Pretty late reply here, but this is a common issue and the thread mostly devolved into hardware troubleshooting rather than what the solutions should be in general. Basically, there are only two simple solutions: master clock on the client or master clock on the server.
The former has been explained in some threads here e.g. search for TempoClick; it issues “clicks”, meaning triggers, on a server bus, which you then have to use to trigger stuff over there, as appropriate. It’s also more or less what the usual “synth spam” via pattern.play does, i.e. synths are short lived so the long-term master clock of the composition is essentially on the client.

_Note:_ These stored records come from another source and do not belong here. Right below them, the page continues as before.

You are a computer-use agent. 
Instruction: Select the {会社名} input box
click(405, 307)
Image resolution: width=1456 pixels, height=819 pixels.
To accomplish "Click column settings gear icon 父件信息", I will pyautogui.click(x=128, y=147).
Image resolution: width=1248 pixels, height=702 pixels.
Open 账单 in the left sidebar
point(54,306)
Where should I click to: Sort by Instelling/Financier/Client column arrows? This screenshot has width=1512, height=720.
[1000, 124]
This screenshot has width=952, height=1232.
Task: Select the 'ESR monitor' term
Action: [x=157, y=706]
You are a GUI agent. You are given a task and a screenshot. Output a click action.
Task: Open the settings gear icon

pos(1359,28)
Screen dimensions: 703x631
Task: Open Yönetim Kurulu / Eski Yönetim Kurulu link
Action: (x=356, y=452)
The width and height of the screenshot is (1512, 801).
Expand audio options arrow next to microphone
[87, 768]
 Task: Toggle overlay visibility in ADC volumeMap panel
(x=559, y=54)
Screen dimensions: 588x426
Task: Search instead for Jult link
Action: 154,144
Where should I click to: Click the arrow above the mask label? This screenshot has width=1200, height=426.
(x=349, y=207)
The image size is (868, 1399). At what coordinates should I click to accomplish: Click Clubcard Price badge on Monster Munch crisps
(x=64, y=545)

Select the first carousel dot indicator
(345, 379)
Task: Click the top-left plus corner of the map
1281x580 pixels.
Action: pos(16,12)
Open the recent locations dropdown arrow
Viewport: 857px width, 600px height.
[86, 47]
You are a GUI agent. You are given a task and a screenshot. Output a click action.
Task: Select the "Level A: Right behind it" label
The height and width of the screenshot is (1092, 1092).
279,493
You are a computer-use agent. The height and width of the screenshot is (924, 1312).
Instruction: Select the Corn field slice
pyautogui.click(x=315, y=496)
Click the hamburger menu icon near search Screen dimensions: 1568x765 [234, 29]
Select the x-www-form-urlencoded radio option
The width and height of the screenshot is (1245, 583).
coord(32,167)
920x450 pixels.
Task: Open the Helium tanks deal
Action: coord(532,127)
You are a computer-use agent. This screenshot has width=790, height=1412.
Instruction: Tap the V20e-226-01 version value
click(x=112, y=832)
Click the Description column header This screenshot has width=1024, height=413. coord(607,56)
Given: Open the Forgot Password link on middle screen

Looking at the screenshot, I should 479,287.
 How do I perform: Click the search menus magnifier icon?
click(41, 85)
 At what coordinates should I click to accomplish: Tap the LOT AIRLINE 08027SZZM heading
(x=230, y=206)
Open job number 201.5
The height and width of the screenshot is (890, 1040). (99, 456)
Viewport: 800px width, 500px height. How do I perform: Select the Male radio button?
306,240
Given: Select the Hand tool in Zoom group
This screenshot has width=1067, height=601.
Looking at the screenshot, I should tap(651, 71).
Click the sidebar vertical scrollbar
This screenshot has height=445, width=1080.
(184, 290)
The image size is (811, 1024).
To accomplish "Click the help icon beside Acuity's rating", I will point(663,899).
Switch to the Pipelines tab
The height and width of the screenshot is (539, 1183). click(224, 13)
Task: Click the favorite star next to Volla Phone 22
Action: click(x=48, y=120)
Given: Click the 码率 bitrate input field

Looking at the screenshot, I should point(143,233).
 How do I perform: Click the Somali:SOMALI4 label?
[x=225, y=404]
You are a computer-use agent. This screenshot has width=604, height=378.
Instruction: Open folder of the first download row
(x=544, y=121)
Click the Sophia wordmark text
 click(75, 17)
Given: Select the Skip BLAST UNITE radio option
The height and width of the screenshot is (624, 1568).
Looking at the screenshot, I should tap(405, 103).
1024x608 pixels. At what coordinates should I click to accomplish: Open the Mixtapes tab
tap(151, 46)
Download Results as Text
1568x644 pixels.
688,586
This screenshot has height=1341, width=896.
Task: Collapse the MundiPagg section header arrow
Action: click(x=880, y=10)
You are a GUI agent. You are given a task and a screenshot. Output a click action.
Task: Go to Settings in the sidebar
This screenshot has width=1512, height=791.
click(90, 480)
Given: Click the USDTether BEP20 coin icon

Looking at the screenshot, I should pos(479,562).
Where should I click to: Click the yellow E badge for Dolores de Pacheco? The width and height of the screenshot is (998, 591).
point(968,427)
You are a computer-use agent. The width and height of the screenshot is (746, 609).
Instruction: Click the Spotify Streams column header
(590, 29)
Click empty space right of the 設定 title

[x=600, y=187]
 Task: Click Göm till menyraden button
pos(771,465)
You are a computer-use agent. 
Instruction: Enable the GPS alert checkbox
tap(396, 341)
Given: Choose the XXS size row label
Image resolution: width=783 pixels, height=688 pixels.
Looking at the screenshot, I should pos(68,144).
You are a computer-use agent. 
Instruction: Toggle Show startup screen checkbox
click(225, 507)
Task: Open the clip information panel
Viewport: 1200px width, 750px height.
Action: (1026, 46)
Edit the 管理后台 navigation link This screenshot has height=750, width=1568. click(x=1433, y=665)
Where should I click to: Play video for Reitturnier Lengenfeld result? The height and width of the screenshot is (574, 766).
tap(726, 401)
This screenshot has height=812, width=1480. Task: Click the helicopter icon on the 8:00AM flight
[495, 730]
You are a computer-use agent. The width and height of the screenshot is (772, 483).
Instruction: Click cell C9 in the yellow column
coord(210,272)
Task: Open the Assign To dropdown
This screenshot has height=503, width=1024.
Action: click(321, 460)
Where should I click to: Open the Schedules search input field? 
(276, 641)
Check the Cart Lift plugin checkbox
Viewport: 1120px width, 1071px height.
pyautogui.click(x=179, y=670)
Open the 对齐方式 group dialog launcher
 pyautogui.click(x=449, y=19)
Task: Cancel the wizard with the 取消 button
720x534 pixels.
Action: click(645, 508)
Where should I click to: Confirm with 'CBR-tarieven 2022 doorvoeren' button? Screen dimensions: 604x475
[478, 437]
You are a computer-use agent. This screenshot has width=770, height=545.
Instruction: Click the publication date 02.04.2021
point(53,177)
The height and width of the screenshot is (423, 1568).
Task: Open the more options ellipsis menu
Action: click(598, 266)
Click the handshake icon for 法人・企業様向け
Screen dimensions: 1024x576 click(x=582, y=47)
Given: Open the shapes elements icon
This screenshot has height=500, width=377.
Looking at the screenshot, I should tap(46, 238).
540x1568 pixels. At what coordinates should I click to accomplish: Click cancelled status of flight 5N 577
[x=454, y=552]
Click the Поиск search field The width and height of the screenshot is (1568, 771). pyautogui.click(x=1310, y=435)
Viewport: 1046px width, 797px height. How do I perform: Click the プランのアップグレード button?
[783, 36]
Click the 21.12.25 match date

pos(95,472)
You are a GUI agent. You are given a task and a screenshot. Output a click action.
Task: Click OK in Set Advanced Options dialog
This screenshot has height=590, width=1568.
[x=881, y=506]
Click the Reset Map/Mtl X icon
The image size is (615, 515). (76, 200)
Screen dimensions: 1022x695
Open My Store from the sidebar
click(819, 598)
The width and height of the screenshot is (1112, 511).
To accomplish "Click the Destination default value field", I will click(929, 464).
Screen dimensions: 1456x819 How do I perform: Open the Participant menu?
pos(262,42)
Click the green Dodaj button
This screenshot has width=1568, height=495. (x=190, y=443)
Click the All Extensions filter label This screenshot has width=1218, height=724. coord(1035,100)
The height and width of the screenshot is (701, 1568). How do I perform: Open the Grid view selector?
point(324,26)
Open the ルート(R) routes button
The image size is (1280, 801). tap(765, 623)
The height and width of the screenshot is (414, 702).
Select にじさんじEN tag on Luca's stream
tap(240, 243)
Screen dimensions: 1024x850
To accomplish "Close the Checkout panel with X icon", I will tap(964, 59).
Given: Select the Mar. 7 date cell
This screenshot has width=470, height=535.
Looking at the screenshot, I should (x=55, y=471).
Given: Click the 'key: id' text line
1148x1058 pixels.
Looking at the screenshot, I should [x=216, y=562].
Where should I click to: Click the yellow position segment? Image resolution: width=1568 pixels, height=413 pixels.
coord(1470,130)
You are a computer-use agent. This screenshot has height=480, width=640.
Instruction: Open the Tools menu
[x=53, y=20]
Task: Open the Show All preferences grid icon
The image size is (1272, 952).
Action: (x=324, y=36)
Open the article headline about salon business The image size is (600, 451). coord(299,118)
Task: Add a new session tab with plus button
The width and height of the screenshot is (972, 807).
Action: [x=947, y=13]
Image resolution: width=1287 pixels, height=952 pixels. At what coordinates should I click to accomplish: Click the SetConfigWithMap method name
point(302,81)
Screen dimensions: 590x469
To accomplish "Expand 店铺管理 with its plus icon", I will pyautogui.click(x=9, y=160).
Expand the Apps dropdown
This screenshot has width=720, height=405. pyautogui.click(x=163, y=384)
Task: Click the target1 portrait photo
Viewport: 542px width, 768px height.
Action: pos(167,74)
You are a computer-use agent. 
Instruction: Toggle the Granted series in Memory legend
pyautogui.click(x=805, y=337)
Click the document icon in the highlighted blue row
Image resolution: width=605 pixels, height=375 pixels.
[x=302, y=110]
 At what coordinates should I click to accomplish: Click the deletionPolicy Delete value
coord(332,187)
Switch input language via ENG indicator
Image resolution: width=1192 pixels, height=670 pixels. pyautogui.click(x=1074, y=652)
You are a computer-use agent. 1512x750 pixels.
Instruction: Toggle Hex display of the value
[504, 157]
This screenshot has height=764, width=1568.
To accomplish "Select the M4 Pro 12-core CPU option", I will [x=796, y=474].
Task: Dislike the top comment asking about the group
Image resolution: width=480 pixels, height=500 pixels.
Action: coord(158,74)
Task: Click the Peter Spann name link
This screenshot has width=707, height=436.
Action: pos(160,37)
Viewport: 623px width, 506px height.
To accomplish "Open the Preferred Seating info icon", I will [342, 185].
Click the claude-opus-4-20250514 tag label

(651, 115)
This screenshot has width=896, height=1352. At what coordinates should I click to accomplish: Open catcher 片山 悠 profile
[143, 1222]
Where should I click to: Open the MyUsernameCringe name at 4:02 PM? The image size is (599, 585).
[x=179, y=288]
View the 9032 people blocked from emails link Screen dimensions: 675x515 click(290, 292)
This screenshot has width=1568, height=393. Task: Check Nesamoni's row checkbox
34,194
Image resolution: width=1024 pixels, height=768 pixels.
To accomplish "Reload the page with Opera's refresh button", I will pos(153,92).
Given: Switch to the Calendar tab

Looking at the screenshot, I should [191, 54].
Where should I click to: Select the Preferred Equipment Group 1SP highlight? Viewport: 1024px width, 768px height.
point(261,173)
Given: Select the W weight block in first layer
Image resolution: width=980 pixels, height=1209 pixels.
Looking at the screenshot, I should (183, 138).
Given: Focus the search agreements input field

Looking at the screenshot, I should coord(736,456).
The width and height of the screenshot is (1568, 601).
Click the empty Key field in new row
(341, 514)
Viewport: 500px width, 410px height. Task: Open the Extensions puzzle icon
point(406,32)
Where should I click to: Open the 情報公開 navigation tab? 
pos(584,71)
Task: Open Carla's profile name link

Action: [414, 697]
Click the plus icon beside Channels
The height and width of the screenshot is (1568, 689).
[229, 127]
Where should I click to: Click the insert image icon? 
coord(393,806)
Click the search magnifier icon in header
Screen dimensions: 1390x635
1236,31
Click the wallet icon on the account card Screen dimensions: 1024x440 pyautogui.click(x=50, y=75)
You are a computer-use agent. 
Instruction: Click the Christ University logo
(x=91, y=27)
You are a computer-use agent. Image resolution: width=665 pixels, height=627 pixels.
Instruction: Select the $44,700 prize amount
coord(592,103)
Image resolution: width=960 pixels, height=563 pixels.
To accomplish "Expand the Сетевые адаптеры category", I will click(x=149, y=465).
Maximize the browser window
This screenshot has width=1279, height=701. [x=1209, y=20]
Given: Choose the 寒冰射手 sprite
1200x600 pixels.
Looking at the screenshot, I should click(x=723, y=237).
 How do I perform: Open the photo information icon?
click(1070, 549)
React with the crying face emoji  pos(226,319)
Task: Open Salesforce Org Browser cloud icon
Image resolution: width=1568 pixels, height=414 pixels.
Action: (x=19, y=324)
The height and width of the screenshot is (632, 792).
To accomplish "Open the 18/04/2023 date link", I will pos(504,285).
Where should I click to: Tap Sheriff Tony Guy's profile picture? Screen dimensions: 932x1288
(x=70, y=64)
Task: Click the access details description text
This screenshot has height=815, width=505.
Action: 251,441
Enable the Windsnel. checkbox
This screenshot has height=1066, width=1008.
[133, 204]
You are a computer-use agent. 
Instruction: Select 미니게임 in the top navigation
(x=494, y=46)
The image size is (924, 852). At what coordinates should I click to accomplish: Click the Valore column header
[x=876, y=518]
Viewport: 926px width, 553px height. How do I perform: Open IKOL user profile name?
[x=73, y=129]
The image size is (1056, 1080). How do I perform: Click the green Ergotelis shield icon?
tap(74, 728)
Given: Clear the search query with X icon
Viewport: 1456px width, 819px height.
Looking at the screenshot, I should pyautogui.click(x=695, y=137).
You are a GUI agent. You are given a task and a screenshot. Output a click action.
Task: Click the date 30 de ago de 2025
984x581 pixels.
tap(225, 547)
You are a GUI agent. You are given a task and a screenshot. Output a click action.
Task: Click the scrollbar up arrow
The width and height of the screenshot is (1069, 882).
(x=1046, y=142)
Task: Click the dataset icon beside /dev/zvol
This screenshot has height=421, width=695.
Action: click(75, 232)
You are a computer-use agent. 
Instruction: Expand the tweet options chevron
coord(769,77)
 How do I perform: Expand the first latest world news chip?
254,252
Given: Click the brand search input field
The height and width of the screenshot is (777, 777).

If the synths need to be longer lived, for example: a “manual” turntable scratch effect that varies the play rate of a syth under direct user control (e.g. MouseX etc.) then you might need to have the master clock on the server. This means that you send SendTrig events from there to the client and no longer play
patterns but you instantiate them asStream and pull next
values from them in an OSCdef, values that you use e.g. to set something on the server. This OSCdef basically replaces the EventStreamPlayer with an “on demand” version, where the demands now come from the server. (If this is not clear enough, I can post some code… just ask.)
The biggest issue with this is client-server latency (s.latency
). With the default settings, you have 0.2s latency, which is pretty huge in some cases. If you lower it, you’ll get some “late” messages. Typically 10 to 80 milliseconds jitter are to be expected on a zero-latency setting, at least on a Windows box.
I suppose you could try to concoct some kind of two-way synchronization by the combining the above somehow, but it’s going to be harder. While stuff like NTP (which does that so some extent, but there are ultimate atomic time sources in the network) is wonderful between computers, it’s probably not very feasible to implement it real-time so as to sync client server clocks, even at a virtual level. If you look at some VST-related discussions having to choose the master clock is basically how stuff is done in the world of audio.
TempoBusClock
is a fake solution for this kind of synchronization, by the way. If you look at its trivial source it does nothing in terms of synchronization except set a tempo
parameter server-side, which your synths are supposed to deal with. That’s not a real synchronization if the clocks drift apart.